The table above shows well costs in the Mississippian are about half as expensive as its Bakken counterpart.  While Range’s EURs rival those in the Bakken, the company is basing the number off of a small sample size of six horizontal wells, so I would hesitate to use that number even as an upper bound of reserves per well.  A conservative EUR for the Lime would be in the 300 to 400 MBOE range (that’s the range Devon Energy (DVN) sites), just know that they will fluctuate and while RRC’s wells in Kay County may be large, they will be balanced out by lower EURs as you move to the Northern/extension portion of the play.  IRRs powered by prolific wells at low cost are where this play looks to be better than the Bakken.  There are issues with margins in parts of the Bakken, where high well costs combined with a WTI discount and high transportation costs can eat into a company’s returns, whereas the Lime’s proximity to Cushing will keep differentials under control.  A risk factor for the Lime is that it lies in natural gas country, and while a gas price recovery will help economics for the play, costs could go up coincidentally due to competition for frack crews and other services.
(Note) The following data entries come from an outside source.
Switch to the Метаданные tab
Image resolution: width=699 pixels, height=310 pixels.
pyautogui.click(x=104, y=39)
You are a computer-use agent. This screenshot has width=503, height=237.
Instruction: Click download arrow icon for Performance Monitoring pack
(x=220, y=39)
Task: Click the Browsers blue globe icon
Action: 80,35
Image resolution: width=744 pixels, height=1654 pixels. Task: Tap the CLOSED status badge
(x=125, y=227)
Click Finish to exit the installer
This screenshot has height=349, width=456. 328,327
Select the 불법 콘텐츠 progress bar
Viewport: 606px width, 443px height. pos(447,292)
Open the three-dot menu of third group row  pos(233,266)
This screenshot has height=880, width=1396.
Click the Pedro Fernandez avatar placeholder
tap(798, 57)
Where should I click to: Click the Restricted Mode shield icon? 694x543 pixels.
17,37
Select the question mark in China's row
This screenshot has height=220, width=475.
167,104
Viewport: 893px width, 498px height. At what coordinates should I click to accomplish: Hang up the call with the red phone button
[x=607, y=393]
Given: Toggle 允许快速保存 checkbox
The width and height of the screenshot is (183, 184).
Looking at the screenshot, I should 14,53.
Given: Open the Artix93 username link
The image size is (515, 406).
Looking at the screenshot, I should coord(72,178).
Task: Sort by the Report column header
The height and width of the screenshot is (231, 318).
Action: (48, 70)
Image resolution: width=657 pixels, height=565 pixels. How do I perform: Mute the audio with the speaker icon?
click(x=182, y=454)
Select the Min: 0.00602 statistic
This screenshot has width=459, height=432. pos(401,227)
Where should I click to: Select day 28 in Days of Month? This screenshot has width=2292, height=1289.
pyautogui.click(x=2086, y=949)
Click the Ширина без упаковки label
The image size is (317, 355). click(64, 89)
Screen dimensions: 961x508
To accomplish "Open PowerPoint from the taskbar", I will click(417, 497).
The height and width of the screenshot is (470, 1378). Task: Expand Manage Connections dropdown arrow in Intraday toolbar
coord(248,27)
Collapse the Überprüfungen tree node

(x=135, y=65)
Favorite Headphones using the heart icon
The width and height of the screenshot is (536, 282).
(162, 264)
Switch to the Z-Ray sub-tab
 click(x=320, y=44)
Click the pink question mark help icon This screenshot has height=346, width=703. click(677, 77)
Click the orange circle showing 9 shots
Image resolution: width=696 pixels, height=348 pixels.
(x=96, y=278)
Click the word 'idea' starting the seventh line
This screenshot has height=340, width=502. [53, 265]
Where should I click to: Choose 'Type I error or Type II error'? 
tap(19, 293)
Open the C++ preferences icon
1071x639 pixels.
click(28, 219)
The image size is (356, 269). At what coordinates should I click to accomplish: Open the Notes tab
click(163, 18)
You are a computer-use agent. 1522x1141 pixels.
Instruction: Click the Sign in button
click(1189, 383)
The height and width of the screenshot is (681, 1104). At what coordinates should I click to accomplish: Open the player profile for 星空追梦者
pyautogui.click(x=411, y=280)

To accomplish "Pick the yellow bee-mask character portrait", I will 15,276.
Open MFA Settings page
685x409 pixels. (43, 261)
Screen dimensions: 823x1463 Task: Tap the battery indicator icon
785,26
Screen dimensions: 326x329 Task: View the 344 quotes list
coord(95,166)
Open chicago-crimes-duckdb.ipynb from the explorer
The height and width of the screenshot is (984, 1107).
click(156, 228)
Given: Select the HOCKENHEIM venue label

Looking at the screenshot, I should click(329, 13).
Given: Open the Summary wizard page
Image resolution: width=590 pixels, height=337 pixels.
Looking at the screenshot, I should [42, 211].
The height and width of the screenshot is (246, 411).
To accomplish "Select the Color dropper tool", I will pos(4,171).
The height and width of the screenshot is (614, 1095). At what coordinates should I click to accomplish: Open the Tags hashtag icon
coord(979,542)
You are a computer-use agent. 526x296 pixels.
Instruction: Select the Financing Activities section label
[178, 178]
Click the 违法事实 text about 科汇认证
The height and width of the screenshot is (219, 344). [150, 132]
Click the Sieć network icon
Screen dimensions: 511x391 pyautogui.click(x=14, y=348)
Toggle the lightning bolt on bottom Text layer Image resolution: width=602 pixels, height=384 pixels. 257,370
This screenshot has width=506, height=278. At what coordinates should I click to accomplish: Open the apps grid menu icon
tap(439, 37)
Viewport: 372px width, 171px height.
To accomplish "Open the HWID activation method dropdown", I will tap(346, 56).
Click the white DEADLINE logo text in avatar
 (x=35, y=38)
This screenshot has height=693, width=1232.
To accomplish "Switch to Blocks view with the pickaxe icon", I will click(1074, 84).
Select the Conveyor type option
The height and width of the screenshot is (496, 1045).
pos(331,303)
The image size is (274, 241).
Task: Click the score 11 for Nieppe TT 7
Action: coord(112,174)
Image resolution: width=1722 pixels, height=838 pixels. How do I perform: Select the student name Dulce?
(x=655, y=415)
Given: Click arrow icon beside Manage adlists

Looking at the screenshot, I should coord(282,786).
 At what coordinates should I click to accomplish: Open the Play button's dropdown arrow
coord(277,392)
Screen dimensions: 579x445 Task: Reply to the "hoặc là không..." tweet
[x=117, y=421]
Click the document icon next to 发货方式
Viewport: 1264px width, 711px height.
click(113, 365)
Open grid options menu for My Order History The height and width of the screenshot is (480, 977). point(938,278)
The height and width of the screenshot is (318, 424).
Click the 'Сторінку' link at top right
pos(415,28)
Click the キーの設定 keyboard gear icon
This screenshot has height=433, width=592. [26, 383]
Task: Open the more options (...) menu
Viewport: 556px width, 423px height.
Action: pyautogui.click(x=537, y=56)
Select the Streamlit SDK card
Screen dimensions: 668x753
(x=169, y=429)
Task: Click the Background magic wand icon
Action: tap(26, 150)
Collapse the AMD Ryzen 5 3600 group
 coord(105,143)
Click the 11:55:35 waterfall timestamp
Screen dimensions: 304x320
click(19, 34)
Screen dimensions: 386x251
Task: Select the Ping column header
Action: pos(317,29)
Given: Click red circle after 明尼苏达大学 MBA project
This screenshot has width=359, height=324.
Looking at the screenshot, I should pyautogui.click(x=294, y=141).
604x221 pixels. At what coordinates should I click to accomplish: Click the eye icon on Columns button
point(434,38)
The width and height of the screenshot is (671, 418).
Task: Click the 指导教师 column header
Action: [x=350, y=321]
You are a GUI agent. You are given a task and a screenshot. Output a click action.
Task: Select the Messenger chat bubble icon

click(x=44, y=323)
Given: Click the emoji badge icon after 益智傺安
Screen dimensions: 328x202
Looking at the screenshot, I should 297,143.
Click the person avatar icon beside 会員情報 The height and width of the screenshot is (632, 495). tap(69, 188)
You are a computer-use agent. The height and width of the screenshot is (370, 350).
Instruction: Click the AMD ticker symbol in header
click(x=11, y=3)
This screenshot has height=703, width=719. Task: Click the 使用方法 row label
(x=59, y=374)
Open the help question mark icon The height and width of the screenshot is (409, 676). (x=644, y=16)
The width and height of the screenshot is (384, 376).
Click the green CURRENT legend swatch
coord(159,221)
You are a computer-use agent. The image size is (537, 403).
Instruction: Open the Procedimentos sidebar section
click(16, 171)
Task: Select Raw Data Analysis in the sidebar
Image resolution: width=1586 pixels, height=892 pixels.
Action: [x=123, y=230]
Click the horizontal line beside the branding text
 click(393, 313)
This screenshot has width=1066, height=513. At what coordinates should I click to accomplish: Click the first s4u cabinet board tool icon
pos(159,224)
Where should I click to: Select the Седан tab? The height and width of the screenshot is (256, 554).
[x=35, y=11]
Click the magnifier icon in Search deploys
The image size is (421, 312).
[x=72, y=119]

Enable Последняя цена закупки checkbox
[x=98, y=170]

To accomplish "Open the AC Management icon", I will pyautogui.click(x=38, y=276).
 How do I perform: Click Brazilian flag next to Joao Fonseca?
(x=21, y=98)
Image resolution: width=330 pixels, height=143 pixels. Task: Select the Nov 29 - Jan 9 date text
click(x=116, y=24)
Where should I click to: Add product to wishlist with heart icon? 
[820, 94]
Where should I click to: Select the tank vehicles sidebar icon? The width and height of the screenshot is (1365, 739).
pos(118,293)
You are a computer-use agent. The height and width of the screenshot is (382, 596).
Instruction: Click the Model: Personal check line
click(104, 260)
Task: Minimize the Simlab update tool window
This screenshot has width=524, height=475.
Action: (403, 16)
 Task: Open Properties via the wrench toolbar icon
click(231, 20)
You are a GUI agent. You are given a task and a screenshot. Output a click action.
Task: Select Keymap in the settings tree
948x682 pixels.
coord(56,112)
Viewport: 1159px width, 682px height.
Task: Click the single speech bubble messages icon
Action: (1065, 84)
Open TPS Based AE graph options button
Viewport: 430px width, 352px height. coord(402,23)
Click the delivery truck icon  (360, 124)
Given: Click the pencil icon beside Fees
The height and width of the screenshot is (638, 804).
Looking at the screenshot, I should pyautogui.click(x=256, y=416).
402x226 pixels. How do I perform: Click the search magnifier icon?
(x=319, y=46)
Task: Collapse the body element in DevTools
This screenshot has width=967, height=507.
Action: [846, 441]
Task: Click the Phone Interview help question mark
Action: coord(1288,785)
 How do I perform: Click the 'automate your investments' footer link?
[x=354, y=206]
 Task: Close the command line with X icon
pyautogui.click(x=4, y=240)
Circling back to the comments made by Ward and Papa, both seem to be right at least to some extent: Ward’s comment that the Lime has better returns than the Bakken is proving to be accurate and Papa’s claim that the Bakken makes the Lime look like a spec is accurate, at least for the time being.  The Bakken has seen production grow 550% since 2008 to 713 MBOEPD, which is not a number to shrug at.  IHS forecasts the Lime could produce 200 MBOEPD by 2020, which is less than a third of what the Bakken produces today.  Of course, the Lime doesn’t need to be bigger or better than the Bakken to be one of the best land resource plays in North America.  SD has proven that while the play isn’t as consistent as the Bakken (the graph above shows it has drilled 64 wells with 30-day average IP rates of 55 BOEPD), good wells more than make up for lackluster ones and have powered the company’s program IRR to over 80%.  The next step for the play will be to prove its extension area is as economic as the core, a feat that will be a major catalyst for most operators in this play.  The Lime may not be the next Bakken (or Michael Jordan if you prefer), but it’s proving to be a big, economic play and I’d put my money on it surpassing 200 MBOEPD well before 2020.